Though the border patrol officers later find that the van driven by Aldrete-Dávila contained a shipment of marijuana, they are unaware of this fact when they open fire. Ramos and Compean attempt to cover up their actions by cleaning up the spent shell casings and failing to report the use of their firearms to their superiors, as required by Border Patrol regulations. The two agents also fail to report the shooting in their incident reports. El Paso Border Patrol Sector Chief Luis Barker later testifies that Compean told Barker that he and Ramos covered up the shooting because they “knew [they] were going to get in trouble.”
After the shooting comes to light a month later, Ramos and Compean are arrested and eventually convicted by a federal jury of felony assault charges, discharging a firearm in a crime of violence, civil rights violations, and obstruction of justice.
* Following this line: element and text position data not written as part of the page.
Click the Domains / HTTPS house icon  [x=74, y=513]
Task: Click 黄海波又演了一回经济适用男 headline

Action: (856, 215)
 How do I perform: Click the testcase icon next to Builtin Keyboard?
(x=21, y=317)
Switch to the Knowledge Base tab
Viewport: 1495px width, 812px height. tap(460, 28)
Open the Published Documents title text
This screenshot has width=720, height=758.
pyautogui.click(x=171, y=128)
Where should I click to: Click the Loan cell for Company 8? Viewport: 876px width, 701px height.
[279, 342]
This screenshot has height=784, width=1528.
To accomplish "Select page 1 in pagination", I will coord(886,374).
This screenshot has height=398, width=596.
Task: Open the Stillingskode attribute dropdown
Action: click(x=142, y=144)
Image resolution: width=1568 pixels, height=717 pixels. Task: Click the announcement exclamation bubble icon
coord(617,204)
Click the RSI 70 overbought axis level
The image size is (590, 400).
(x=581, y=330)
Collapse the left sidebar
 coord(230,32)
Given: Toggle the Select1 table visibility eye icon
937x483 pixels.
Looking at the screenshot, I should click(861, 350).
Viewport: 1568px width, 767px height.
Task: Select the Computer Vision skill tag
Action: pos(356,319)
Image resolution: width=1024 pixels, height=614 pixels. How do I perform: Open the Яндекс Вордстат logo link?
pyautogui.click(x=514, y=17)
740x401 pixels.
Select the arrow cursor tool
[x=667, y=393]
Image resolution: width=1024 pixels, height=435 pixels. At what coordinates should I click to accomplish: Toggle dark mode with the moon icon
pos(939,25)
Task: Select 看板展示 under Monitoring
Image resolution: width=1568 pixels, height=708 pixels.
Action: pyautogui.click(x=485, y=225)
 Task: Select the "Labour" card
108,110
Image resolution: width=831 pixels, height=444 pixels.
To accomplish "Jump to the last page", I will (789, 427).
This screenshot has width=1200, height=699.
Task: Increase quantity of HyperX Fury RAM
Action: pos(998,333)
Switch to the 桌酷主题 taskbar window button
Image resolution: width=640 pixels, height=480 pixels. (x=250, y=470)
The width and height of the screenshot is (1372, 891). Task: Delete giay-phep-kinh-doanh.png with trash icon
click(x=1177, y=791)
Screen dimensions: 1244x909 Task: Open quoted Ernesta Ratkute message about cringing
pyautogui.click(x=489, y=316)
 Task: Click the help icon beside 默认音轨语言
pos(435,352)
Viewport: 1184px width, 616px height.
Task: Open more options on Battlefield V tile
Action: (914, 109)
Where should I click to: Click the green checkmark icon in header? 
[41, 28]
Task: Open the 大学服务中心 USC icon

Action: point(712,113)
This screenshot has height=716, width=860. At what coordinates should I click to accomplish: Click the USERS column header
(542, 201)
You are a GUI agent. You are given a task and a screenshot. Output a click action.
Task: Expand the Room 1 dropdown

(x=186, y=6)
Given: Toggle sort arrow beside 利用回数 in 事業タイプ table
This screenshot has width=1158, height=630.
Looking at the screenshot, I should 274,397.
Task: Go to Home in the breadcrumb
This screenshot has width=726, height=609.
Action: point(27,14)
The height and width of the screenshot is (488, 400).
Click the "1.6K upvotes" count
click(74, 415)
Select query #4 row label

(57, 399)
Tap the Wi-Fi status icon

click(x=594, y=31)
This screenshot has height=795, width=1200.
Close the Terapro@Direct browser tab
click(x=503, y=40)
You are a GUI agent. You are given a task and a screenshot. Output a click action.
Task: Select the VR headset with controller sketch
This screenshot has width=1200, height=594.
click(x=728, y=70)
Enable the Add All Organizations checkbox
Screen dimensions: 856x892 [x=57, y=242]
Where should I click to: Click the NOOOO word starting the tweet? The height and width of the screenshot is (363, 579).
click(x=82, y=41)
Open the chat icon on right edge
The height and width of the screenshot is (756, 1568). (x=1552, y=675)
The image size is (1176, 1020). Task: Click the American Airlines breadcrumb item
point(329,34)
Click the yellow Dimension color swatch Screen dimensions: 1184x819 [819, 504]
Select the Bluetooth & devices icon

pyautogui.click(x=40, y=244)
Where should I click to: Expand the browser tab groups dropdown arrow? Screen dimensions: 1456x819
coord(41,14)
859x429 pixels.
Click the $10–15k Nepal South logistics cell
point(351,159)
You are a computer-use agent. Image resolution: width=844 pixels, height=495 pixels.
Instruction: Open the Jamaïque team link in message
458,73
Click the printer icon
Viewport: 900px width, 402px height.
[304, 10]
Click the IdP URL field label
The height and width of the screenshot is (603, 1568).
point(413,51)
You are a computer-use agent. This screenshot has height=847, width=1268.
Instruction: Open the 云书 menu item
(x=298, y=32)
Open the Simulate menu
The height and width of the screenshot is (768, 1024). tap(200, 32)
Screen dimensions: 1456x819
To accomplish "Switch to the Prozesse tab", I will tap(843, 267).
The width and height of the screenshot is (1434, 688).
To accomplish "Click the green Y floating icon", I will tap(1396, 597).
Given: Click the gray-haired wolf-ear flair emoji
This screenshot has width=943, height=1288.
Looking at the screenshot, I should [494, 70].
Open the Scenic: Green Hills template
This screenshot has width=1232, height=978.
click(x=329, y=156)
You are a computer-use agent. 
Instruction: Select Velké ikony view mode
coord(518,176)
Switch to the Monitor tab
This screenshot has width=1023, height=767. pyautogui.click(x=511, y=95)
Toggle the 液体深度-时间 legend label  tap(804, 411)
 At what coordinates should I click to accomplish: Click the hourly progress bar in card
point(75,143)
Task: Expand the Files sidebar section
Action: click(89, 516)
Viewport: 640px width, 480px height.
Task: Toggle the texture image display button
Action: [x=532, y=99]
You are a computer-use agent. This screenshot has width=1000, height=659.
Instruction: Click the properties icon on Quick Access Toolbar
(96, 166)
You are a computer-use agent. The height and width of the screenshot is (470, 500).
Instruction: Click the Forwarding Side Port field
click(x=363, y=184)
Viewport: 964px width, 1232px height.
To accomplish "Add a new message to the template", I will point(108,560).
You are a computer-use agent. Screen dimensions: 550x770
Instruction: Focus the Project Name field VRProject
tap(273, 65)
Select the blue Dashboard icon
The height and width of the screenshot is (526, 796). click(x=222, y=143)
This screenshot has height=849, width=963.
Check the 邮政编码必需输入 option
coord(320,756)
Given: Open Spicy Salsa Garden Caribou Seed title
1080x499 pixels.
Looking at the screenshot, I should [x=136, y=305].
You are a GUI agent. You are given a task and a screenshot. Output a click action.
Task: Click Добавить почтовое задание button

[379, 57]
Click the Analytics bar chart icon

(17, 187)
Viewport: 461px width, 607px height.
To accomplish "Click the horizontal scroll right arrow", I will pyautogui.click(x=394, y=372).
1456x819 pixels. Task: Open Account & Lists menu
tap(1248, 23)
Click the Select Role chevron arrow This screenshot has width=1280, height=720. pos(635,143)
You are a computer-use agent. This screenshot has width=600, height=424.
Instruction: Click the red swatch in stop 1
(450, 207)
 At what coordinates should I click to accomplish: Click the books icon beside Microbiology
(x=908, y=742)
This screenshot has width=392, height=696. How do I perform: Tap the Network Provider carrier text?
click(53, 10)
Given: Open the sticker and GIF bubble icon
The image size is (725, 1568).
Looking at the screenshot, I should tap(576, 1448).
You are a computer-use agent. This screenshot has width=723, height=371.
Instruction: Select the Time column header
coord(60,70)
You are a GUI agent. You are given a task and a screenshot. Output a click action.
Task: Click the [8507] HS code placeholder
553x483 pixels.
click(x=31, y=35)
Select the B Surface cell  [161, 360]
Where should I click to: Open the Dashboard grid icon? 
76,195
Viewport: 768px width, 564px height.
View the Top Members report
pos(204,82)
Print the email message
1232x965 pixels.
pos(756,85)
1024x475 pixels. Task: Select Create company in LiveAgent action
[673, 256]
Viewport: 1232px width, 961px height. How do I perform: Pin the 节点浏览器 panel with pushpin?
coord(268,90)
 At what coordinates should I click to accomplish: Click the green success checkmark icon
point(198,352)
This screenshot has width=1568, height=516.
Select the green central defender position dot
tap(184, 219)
They’re sentenced to 11 and 12 years in prison, respectively.
Ramos and Compean will eventually be transformed by a major right-wing misinformation campaign into high-profile martyrs of the anti-immigration movement. The agents, for their part, will remain unrepentant. Ramos tells a Texas Monthly writer in 2007 that Aldrete-Dávila “got what he deserved.”
Indeed, Salon’s Alex Koppelman exploded the Ramos-Compean storyline back in September — but hardly anyone seemed to take note. Even so, as I noted at the time, this kind of afactual, horribly irresponsible reportage, which now surrounds so much of the debate, has made it divisive and toxic instead of healthy and unifying.
Yet as recently as last week, Dobbs was flogging the Ramos-Compean story as somehow legitimate — never having even acknowledged its thorough debunking. Ah, but those mainstream journalists have so much more credibility and accountability, I am told. Evidently, this innate credibility allows them to flog fraudulent stories without consequence.
I am also looking forward to the next round of blogger ethics panels. Maybe Joe Klein and Lou Dobbs will be together on it.